Bir buçuk yıl sonra, aradığım ama asla ulaşamayacağımı düşündüğüm öz sevgiyi aylarca sürekli besledikten sonra, bir kez daha aynanın önünde durdum. Gerçek benliğimi ortaya çıkarmak için uzun süredir devam eden, sakat bırakan kararsızlığıma rağmen, arkadaşlarım sonunda kusurlu benlik algımdan kaynaklanan yaygın mücadeleleri anladılar, tüm savaşlarım boyunca beni sevdiler. Mükemmel simetrik, sosyal olarak arzu edilen kadınların dergi yayılımlarına karşı beni sık sık başarısızlığa uğratan silah olan zihnim, öz-sevgi için savaşmaya hazırlanıyordu.

Sadece birkaç saat önceki gerçek bir ziyafetten dolayı hâlâ hafif şişmiş gözlerimi karnıma yapıştırmış halde bulduğumda, savaş alanında tek başıma dururken tek görebildiğim düşmanın etrafımı sarmasıydı. Bakışlarım aşağı, rahatsız edici derecede düzensiz kalçalarıma doğru hareket ederken, düşmanımın sert nefesini kulaklarımda hissedebiliyordum. Zırhımı neredeyse düşürüyordum, midemi sessizce eleştirirken uzun zamandır düşmanıma teslim oluyordum. beni ayakta tutuyor, hareket özgürlüğümü sağlayan bacakları aşağılıyor ve ortaya çıkan kalçaları azarlıyor. doğrusu. Zorluklar karşısındaki bu esneklik, fiziksel mükemmelliğe baskın çıkar.

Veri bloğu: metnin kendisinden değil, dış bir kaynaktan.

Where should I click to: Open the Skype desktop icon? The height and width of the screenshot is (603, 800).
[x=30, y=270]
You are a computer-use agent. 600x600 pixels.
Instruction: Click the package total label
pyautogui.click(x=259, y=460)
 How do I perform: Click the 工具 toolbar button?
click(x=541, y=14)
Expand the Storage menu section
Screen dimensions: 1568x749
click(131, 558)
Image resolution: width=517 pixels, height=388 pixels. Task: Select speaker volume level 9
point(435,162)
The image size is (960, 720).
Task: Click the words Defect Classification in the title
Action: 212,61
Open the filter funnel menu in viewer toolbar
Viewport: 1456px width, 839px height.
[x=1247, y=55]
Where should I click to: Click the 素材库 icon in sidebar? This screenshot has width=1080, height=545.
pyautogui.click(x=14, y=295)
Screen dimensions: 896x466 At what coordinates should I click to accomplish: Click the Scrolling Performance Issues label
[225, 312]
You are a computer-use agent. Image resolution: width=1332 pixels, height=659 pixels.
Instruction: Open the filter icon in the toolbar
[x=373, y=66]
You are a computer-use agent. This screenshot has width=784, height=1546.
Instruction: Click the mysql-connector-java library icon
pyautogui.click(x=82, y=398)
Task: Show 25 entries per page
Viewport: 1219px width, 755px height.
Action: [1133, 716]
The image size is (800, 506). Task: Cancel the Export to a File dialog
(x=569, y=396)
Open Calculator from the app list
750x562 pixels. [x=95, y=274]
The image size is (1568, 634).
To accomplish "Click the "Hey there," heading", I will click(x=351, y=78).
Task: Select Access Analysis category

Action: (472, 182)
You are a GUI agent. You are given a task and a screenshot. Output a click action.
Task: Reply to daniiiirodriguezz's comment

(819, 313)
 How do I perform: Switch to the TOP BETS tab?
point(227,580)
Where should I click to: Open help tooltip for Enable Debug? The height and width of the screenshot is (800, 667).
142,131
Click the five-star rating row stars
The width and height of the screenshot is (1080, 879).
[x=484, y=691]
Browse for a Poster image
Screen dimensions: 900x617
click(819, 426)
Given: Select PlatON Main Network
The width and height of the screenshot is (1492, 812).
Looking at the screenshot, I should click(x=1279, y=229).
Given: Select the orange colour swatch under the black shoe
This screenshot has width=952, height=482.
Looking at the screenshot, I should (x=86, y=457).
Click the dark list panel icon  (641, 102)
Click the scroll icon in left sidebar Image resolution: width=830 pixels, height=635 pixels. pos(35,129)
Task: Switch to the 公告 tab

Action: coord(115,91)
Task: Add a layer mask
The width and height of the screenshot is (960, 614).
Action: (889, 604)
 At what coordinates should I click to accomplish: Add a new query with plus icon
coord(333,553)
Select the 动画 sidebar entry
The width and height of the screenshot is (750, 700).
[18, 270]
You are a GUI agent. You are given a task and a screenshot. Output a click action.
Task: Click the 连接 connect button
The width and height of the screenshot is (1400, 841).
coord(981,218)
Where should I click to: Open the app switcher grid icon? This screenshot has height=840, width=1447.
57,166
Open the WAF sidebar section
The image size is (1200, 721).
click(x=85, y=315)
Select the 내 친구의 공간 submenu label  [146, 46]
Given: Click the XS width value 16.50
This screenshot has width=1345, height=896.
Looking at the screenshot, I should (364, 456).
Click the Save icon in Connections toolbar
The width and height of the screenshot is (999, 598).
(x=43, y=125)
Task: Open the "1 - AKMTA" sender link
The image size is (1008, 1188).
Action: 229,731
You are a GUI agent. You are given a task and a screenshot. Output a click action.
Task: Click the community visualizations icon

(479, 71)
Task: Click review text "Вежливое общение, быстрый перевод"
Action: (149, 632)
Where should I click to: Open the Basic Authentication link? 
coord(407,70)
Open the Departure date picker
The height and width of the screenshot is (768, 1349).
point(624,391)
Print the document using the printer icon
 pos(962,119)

Bildiğim tek yolla düşmandan kaçtım. Uykuya daldım, bulanık kendi imajımın sisi hala beni kuşatıyordu.

Uyandığımda sisin kalktığını, savaş alanının güneş ışığına gömüldüğünü gördüm. Ayağa kalktığımda, aklım hala hak ettiğim aşk için savaşmaya hazırken, tam öz-sevgiye ulaşma yeteneğimde yenilenmiş bir umut keşfettim. Bazı günler, toplumun güzellik ideallerine karşı yiğitlikte kazanır, bazı günler kaybederim. Ama kendimi tüm kalbimle sevginin merceğinden, artık nefretin sancılarıyla bulanmayan bir mercekle görene kadar, her zaman yeniden savaşmak için ayağa kalkacağım.